Of all the lines in the records below, copy only those that contain the string "value".

━━━ MATERIAL FOR THIS EXERCISE ━━━

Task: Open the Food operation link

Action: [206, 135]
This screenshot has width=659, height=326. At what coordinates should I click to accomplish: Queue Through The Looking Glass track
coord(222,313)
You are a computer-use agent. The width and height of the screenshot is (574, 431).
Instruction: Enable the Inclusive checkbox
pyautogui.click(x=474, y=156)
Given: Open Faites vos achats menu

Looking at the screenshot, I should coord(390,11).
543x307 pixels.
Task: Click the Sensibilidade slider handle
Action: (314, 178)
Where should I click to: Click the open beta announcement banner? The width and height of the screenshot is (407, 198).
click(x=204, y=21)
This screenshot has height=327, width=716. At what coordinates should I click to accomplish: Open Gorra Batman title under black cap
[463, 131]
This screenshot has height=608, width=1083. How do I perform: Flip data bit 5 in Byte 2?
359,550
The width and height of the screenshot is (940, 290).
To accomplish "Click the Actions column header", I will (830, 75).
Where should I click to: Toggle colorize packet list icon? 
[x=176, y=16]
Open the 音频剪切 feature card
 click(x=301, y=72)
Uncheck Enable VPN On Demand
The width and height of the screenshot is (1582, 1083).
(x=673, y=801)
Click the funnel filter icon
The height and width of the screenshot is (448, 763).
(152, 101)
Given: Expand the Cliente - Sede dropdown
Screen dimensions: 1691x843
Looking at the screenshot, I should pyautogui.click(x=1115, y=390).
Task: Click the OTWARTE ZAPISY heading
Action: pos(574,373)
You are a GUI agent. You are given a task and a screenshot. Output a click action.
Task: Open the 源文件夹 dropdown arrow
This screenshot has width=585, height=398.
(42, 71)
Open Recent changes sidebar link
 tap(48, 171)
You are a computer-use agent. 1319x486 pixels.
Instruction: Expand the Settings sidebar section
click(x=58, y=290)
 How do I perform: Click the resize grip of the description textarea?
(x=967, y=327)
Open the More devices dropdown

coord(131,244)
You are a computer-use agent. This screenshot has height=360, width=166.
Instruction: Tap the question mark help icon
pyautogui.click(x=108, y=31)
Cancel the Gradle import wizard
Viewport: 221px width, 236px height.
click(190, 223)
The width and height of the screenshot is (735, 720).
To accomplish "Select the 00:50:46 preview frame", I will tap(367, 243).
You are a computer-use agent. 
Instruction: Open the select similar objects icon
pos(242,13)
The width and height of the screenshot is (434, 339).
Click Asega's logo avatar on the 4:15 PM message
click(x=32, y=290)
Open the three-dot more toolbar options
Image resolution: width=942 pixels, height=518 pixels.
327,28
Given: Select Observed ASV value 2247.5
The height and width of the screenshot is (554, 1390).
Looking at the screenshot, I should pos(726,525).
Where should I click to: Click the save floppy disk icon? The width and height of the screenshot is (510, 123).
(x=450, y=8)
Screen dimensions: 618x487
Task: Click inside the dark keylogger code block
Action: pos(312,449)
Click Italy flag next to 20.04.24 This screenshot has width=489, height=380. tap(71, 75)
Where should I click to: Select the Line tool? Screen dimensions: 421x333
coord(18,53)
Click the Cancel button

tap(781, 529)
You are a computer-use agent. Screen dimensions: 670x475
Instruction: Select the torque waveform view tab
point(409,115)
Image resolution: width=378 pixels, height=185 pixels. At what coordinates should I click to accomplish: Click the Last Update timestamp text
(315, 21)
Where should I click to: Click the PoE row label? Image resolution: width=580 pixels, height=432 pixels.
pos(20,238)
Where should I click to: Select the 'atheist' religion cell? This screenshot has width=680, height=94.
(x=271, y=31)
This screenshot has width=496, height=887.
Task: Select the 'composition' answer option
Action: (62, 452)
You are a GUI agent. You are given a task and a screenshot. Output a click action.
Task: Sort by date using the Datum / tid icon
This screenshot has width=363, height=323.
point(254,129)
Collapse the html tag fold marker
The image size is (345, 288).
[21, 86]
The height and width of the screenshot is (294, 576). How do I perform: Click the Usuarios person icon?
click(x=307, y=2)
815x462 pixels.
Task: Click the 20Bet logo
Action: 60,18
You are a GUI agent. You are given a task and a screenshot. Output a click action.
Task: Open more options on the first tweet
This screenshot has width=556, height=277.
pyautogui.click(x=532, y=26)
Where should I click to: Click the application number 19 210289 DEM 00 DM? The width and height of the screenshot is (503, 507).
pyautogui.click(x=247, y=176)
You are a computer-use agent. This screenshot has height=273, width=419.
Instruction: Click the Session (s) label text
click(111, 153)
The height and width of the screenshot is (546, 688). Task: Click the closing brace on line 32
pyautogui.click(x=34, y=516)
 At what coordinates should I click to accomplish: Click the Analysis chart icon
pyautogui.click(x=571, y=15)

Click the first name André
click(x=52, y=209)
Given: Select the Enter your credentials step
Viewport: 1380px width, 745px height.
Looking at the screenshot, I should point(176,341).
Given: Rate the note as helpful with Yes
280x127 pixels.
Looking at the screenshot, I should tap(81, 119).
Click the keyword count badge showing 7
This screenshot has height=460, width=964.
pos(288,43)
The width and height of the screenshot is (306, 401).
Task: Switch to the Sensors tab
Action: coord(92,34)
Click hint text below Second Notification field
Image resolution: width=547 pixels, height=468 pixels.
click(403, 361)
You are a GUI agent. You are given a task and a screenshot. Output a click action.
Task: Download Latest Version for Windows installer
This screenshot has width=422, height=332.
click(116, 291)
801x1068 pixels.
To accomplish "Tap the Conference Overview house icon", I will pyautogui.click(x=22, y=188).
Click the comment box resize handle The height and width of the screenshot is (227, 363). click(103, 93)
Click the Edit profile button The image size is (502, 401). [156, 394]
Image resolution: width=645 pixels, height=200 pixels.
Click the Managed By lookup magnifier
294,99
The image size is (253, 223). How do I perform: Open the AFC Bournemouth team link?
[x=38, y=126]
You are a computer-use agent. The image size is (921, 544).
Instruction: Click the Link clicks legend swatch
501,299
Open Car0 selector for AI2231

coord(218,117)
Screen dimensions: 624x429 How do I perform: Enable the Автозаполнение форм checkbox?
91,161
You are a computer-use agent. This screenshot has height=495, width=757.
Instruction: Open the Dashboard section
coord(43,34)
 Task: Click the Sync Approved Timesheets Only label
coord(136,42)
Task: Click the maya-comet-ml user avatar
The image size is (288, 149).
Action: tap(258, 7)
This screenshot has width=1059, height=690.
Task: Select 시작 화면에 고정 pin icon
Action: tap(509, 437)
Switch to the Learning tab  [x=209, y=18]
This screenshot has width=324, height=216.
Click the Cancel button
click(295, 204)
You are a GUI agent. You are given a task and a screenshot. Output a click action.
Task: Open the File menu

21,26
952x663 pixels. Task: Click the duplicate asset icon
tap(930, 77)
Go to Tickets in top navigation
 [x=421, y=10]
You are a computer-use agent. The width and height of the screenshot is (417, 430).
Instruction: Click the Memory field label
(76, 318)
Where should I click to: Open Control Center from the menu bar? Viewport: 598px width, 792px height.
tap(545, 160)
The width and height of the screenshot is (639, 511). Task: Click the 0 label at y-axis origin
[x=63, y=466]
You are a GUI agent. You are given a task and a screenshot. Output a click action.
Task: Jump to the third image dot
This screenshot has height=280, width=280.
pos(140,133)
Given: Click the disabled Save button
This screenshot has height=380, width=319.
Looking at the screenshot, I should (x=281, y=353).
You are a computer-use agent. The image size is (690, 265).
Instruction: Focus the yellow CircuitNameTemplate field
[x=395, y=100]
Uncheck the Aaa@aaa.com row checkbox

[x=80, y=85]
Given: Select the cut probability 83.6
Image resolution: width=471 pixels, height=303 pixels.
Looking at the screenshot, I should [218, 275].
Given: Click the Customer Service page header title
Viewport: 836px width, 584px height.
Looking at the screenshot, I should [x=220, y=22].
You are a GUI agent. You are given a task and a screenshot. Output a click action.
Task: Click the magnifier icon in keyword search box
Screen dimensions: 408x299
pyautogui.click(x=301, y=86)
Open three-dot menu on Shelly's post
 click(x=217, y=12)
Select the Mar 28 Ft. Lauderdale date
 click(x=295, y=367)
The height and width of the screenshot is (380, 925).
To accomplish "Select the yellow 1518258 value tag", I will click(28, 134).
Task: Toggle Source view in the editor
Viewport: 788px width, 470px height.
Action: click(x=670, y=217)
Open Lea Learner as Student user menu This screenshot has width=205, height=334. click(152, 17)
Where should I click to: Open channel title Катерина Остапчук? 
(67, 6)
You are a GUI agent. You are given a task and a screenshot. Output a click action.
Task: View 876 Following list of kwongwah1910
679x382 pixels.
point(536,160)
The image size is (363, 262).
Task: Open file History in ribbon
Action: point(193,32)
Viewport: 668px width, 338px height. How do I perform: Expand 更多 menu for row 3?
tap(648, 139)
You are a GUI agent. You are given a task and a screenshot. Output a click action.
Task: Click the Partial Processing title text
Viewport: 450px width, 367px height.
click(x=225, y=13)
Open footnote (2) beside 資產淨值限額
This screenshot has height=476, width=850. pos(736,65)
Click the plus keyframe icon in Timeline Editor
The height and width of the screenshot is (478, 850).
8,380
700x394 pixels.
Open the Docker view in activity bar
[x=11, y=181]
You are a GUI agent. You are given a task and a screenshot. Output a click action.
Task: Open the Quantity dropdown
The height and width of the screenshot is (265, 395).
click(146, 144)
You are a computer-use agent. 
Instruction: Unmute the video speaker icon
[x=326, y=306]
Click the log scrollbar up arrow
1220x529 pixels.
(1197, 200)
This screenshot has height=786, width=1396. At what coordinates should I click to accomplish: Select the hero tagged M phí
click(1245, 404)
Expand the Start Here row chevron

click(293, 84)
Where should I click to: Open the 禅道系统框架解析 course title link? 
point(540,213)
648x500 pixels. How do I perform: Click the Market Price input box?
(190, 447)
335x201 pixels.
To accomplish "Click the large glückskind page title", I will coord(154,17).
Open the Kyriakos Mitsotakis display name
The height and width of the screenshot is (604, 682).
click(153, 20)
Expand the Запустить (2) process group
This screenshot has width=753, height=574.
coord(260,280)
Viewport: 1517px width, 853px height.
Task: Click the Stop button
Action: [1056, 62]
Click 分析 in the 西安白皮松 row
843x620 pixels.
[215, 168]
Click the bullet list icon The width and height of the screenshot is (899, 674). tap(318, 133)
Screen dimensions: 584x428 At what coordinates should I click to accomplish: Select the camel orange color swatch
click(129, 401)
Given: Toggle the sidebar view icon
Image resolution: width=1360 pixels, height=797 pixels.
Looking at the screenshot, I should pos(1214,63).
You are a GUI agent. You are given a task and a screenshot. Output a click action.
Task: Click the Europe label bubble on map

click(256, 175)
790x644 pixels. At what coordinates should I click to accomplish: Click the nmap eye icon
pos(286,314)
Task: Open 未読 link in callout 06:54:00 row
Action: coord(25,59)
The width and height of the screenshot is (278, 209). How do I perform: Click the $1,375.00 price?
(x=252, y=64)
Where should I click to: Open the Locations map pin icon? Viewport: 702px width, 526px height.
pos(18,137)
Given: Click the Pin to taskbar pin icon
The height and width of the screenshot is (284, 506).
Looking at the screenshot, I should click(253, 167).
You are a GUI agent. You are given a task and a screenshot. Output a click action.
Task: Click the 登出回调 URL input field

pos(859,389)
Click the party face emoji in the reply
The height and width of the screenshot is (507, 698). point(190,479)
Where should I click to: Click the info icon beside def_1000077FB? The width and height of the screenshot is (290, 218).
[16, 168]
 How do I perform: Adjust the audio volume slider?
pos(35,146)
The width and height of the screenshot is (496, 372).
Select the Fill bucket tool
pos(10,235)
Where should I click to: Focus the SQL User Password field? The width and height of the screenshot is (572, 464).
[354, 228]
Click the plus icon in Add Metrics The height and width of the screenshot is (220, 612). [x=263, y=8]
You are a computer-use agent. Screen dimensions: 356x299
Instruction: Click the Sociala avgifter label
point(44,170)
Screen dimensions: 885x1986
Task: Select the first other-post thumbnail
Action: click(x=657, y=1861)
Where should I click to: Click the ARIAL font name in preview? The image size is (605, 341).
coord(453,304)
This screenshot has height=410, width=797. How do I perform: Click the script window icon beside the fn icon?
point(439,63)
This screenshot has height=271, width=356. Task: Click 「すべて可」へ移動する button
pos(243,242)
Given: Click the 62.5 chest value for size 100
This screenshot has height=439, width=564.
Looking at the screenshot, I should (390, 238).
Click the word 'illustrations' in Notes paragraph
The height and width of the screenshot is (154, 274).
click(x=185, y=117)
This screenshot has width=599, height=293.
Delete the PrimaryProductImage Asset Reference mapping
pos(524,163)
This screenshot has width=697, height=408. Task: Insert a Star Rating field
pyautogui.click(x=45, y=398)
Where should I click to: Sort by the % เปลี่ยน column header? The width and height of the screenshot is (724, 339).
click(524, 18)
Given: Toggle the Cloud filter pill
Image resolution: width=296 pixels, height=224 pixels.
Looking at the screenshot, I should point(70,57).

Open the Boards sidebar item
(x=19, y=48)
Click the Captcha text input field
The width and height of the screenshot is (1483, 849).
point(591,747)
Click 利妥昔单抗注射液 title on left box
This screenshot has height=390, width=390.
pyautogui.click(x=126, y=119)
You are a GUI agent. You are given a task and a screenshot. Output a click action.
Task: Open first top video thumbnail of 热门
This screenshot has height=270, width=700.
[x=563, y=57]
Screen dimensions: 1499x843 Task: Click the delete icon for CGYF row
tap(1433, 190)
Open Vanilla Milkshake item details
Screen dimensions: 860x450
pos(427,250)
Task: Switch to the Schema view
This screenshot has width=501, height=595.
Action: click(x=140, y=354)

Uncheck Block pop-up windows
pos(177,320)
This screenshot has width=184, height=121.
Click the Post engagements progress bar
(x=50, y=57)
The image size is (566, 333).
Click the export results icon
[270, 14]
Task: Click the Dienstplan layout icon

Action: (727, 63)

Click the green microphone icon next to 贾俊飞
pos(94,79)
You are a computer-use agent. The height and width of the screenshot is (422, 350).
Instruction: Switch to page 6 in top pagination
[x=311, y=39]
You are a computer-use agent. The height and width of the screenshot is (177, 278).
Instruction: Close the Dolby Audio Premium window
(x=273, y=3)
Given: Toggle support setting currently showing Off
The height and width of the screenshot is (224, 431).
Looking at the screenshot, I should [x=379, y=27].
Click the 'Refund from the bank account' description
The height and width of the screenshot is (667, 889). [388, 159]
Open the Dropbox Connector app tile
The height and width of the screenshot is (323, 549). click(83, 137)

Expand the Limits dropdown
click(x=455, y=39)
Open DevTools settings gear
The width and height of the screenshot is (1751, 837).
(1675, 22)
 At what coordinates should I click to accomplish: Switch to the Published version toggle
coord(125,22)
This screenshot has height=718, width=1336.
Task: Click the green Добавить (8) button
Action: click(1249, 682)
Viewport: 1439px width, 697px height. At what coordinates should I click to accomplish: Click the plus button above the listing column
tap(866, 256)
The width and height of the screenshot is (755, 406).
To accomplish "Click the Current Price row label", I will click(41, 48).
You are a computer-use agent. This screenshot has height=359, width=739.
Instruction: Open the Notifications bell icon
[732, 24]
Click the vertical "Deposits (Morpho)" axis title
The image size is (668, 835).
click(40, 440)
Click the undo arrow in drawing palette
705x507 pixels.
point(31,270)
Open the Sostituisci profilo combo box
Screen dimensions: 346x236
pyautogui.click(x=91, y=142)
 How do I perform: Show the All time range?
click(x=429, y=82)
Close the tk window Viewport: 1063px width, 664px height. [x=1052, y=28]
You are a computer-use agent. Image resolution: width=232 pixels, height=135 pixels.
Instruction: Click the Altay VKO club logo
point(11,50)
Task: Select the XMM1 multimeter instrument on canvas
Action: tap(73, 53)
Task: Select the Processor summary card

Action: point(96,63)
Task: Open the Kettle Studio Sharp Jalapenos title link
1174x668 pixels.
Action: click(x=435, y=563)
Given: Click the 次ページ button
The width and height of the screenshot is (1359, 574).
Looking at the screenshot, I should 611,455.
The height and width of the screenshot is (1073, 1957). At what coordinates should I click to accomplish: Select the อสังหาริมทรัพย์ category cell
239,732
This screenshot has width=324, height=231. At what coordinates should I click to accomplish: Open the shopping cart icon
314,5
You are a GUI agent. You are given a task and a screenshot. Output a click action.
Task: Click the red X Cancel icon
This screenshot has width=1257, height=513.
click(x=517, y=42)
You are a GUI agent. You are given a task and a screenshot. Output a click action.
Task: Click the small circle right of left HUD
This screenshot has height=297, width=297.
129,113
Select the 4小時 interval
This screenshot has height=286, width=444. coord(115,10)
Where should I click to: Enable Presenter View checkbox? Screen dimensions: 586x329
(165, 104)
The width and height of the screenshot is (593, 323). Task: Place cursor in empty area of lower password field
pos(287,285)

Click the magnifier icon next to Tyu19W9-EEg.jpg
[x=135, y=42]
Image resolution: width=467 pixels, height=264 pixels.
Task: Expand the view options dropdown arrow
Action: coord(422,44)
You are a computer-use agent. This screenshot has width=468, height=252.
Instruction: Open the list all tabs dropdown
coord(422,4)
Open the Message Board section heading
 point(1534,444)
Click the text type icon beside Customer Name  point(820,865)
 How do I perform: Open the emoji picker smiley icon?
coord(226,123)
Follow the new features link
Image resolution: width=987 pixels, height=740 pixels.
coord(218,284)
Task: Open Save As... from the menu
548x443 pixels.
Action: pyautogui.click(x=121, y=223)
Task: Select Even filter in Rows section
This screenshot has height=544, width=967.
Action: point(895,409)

━━━

▸ EXPECTED ANSWER
Given: Select Observed ASV value 2247.5
To accomplish "Select the yellow 1518258 value tag", I will click(28, 134).
Given: Click the 62.5 chest value for size 100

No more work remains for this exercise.